That’s when he took a deep breath and slowed his voice and began relaying the long story about the ratty cab and doing dead time in the Airstream and about the old VW bug and Tico, and about playing the echoes with Canada.


Before dawn on the morning after Raoul met with Canada in the walled house in the scruffy desert outside of the city, Tico fired up the VW and drove Raoul into the desolate mountains west of Las Vegas. Raoul recalled seeing a sign for Blue Diamond near their destination-so wherever that is, that wasn’t too far from where they ended up. Just as it was beginning to get light Tico stopped the bug on a mountain curve, and asked Raoul if he was up for a little hike.

“This is where the accident was?” Raoul asked him, recalling Canada’s story the night before.

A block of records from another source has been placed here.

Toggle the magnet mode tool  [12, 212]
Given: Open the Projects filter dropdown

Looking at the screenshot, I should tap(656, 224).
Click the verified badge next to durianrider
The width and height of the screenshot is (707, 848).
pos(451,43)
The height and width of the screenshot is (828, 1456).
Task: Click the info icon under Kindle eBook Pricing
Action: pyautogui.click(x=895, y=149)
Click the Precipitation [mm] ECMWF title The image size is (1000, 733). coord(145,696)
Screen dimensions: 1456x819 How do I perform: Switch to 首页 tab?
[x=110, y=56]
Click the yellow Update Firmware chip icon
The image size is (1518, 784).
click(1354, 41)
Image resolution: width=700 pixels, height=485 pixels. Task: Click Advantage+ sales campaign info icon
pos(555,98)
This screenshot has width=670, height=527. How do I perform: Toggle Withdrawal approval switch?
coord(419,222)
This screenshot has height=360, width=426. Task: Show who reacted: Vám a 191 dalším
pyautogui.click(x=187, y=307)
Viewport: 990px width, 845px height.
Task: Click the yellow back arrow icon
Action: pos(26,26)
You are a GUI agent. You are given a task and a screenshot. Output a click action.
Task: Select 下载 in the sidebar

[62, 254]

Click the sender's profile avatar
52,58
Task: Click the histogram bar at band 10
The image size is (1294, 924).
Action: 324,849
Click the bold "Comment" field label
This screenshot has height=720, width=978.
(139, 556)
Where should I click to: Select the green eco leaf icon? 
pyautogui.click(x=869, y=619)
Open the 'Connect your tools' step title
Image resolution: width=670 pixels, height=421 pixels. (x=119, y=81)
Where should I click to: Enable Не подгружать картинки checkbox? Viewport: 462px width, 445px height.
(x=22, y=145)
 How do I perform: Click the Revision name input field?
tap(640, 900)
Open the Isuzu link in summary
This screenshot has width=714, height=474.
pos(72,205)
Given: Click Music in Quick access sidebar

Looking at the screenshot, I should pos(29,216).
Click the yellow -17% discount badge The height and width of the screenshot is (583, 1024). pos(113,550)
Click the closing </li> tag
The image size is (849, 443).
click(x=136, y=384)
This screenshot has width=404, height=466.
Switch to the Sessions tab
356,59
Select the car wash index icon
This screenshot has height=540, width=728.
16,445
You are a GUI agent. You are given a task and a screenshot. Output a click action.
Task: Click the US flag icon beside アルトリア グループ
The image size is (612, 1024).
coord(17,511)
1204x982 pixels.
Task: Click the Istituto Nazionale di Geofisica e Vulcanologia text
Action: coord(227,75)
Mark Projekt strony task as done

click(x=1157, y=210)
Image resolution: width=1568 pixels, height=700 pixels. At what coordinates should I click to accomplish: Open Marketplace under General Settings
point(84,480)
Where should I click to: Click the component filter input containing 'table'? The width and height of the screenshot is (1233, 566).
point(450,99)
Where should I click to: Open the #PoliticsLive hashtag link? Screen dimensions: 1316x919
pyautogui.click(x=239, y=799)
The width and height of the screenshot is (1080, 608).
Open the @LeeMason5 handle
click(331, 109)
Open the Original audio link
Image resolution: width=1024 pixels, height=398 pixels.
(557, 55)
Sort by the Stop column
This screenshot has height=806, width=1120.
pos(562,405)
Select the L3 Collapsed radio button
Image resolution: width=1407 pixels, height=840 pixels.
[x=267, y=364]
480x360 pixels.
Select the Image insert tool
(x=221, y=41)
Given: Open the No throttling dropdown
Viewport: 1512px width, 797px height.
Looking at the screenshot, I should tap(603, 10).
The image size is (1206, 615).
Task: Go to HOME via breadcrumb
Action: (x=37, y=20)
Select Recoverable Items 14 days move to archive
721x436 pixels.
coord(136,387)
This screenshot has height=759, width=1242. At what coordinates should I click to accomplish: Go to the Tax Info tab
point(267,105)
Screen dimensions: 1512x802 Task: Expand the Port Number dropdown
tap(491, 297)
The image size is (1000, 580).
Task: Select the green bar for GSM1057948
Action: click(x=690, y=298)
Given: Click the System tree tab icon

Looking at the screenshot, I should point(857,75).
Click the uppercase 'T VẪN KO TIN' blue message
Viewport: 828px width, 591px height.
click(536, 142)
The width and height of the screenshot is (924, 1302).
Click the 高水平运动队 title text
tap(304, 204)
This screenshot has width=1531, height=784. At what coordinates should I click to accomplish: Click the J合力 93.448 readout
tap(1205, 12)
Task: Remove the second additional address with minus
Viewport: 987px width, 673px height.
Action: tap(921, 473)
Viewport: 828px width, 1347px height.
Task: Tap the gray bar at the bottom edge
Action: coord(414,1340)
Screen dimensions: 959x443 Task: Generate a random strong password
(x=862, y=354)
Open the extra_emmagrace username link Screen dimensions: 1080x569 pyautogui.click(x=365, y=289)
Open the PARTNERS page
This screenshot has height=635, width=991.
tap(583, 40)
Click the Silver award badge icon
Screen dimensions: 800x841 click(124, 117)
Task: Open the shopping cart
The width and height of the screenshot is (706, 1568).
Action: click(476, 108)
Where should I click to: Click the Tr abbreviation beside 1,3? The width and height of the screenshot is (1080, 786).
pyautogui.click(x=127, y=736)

“The guy’s driving too fast,” Tico said, pointing down the road. “Way too fast, and he comes around the curve-that one-and sees a guy standing in the road with a.45 pointed at his windshield.” He held up both hands. “This is what I hear. The man in the road fires a shot-you know, to warn the guy-a little bit over the top of the truck. Driver doesn’t handle it good. Freaks.” Tico then pantomimed a dive off a cliff before he kicked off his flip-flops and began pulling an ancient pair of orange high-top Keds onto his bare feet.

A moment later Raoul followed him down a scruffy hillside covered with nothing but scree and big boulders. They went down a hundred feet or more into a narrow wash that had been invisible from the road above. A battered, crushed, bronze Silverado with Colorado plates rested upside down on a rock that was half the size of Tico’s VW. Inside was the body of a man. The stink was horrific.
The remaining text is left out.